### YOUR TASK
Each line below that contains "will" should be counted. Give only the total.

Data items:
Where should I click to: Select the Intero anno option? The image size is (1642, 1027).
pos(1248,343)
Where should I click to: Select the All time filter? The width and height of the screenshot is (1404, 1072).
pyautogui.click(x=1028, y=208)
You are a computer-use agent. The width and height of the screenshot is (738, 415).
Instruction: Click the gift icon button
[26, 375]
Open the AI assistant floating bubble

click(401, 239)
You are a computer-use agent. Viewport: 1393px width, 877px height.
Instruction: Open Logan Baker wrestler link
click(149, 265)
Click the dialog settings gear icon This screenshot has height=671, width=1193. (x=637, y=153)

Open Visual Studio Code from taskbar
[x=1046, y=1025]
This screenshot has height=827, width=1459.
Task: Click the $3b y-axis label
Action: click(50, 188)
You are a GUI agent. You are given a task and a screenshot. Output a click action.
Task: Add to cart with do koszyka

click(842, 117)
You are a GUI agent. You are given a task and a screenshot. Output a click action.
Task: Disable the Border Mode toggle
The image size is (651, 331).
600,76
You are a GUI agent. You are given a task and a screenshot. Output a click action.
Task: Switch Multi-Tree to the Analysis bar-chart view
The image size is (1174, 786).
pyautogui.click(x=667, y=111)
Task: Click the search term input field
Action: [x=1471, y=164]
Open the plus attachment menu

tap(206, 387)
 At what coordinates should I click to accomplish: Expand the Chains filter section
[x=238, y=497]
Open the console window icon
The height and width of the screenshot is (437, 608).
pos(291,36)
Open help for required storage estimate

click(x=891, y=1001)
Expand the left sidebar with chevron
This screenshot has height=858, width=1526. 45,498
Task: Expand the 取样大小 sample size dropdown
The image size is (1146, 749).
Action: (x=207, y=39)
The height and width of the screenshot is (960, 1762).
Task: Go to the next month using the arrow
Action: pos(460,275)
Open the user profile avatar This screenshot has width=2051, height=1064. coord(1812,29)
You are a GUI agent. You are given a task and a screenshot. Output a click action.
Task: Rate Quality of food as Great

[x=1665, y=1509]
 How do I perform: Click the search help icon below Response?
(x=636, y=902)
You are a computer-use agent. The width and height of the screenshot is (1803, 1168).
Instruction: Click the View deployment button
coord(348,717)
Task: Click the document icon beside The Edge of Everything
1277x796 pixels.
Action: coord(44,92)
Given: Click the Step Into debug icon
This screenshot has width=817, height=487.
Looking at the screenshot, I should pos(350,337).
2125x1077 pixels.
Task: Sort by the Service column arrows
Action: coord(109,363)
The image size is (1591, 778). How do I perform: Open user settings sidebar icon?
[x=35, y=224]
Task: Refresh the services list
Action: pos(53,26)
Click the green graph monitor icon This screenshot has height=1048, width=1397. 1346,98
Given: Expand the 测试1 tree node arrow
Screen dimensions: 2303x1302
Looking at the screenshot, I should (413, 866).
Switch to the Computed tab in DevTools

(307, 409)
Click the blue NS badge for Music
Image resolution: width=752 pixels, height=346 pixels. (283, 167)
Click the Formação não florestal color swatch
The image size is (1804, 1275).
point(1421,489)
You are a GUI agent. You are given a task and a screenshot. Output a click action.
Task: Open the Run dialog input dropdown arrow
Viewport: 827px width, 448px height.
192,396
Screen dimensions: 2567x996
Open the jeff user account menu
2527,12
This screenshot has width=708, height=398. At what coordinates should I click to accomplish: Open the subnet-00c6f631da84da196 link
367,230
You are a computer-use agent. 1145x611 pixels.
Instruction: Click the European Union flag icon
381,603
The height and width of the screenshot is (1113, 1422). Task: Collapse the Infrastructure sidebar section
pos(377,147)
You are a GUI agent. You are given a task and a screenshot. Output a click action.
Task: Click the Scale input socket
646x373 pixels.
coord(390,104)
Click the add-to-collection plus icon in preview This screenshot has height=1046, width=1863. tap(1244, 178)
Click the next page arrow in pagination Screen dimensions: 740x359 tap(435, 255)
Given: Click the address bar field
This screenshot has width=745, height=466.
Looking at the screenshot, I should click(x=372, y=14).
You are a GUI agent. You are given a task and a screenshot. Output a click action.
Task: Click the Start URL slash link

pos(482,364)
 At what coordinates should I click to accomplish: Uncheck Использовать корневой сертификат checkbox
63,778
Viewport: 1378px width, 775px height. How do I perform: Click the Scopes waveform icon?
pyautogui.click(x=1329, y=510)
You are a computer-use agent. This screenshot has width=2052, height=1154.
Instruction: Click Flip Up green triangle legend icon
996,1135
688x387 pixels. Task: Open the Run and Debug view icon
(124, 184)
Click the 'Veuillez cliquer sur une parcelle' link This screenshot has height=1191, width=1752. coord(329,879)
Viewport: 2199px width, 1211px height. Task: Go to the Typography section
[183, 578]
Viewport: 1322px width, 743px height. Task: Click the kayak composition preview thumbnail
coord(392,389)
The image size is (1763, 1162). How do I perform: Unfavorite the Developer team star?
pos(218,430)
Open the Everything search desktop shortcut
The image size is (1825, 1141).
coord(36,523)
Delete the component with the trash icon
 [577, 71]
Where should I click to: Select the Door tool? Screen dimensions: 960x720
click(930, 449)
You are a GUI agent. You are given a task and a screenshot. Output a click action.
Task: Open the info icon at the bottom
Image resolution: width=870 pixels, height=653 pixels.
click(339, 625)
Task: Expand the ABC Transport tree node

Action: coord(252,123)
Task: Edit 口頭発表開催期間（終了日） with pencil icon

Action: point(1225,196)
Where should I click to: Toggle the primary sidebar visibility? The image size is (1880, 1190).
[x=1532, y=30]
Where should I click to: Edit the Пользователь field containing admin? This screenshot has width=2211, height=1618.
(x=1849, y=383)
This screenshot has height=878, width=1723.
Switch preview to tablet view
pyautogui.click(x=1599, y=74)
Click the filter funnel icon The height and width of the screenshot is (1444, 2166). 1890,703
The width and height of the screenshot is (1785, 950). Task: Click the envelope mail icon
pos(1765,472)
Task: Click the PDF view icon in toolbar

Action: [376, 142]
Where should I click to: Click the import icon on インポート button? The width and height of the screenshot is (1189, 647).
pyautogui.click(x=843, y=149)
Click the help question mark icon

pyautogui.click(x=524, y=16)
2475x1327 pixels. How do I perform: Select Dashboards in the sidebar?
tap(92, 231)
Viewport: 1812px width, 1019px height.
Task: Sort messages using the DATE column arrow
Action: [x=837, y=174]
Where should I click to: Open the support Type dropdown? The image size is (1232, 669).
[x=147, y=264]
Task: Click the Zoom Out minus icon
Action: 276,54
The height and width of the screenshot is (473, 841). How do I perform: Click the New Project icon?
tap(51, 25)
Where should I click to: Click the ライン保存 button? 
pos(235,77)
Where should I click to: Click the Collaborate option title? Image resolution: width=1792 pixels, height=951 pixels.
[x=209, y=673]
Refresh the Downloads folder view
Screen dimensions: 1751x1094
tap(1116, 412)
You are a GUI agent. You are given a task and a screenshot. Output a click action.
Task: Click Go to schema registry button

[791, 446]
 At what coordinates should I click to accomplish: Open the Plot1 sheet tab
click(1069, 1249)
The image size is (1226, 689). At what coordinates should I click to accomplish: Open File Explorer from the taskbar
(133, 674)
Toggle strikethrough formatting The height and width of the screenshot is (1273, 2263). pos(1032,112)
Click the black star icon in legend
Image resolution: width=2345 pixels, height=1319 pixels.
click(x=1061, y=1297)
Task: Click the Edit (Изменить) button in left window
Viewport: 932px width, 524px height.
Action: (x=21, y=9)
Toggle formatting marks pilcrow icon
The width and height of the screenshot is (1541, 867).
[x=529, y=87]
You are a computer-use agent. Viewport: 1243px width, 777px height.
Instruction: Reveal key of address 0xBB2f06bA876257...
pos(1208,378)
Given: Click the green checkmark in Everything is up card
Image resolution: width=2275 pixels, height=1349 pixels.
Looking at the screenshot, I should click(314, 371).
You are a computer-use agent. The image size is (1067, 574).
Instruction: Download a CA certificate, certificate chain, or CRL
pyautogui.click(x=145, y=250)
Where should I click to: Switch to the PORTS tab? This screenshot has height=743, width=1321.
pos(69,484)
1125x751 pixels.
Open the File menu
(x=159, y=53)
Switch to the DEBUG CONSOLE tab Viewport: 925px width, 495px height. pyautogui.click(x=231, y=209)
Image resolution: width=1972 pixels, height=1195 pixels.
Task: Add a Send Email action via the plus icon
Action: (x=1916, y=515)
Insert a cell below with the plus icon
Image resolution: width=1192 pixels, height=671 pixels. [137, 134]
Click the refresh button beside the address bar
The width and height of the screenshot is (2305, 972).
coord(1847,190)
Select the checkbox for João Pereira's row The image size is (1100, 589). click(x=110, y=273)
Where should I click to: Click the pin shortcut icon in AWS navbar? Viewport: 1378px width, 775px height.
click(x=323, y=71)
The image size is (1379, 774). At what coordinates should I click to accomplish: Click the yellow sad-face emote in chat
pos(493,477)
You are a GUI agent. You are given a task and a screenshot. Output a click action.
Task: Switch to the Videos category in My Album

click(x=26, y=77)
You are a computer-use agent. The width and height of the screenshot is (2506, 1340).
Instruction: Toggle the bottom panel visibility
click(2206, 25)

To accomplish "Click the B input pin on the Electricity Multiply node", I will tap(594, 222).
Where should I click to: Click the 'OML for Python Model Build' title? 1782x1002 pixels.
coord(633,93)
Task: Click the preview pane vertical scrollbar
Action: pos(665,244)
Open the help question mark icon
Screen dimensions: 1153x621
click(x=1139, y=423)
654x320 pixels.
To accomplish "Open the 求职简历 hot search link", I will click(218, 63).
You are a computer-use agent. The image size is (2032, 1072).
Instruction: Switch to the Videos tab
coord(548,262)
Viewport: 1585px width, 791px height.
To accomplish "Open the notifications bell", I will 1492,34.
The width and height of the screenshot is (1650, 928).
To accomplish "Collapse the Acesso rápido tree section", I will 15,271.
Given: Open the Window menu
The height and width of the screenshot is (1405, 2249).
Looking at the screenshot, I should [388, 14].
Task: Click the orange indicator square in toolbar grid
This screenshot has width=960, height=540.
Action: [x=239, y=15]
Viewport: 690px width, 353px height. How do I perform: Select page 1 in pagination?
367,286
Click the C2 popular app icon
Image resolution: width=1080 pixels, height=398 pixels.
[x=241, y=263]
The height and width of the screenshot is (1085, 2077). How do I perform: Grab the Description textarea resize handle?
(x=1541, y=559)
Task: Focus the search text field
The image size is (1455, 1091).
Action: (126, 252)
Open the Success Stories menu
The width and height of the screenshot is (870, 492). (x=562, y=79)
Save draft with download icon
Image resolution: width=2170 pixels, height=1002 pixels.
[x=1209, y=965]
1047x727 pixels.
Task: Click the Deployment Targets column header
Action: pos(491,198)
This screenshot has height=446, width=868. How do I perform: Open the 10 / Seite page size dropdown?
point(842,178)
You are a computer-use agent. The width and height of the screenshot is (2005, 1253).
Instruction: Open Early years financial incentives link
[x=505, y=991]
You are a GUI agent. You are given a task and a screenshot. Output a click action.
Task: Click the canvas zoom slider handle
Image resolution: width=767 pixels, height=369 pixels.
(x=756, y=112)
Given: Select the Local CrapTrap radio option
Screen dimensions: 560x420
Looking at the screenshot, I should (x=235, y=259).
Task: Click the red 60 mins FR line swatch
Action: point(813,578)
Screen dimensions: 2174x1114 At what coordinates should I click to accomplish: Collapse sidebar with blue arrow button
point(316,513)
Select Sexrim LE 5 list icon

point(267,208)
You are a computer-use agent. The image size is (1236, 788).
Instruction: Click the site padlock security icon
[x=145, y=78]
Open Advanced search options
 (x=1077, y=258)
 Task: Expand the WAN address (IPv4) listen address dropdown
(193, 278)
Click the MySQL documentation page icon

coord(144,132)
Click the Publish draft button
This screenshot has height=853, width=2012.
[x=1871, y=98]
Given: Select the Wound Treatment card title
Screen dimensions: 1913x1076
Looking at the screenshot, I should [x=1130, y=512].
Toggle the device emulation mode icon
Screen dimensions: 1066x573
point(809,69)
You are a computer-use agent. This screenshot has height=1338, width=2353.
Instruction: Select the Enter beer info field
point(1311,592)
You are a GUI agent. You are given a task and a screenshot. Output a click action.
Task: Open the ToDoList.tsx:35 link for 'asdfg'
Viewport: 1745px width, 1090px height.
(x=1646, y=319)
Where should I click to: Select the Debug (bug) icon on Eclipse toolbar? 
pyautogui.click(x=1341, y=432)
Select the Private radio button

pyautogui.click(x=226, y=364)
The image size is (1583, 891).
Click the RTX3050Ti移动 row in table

### OUTPUT FOR THIS EXERCISE
4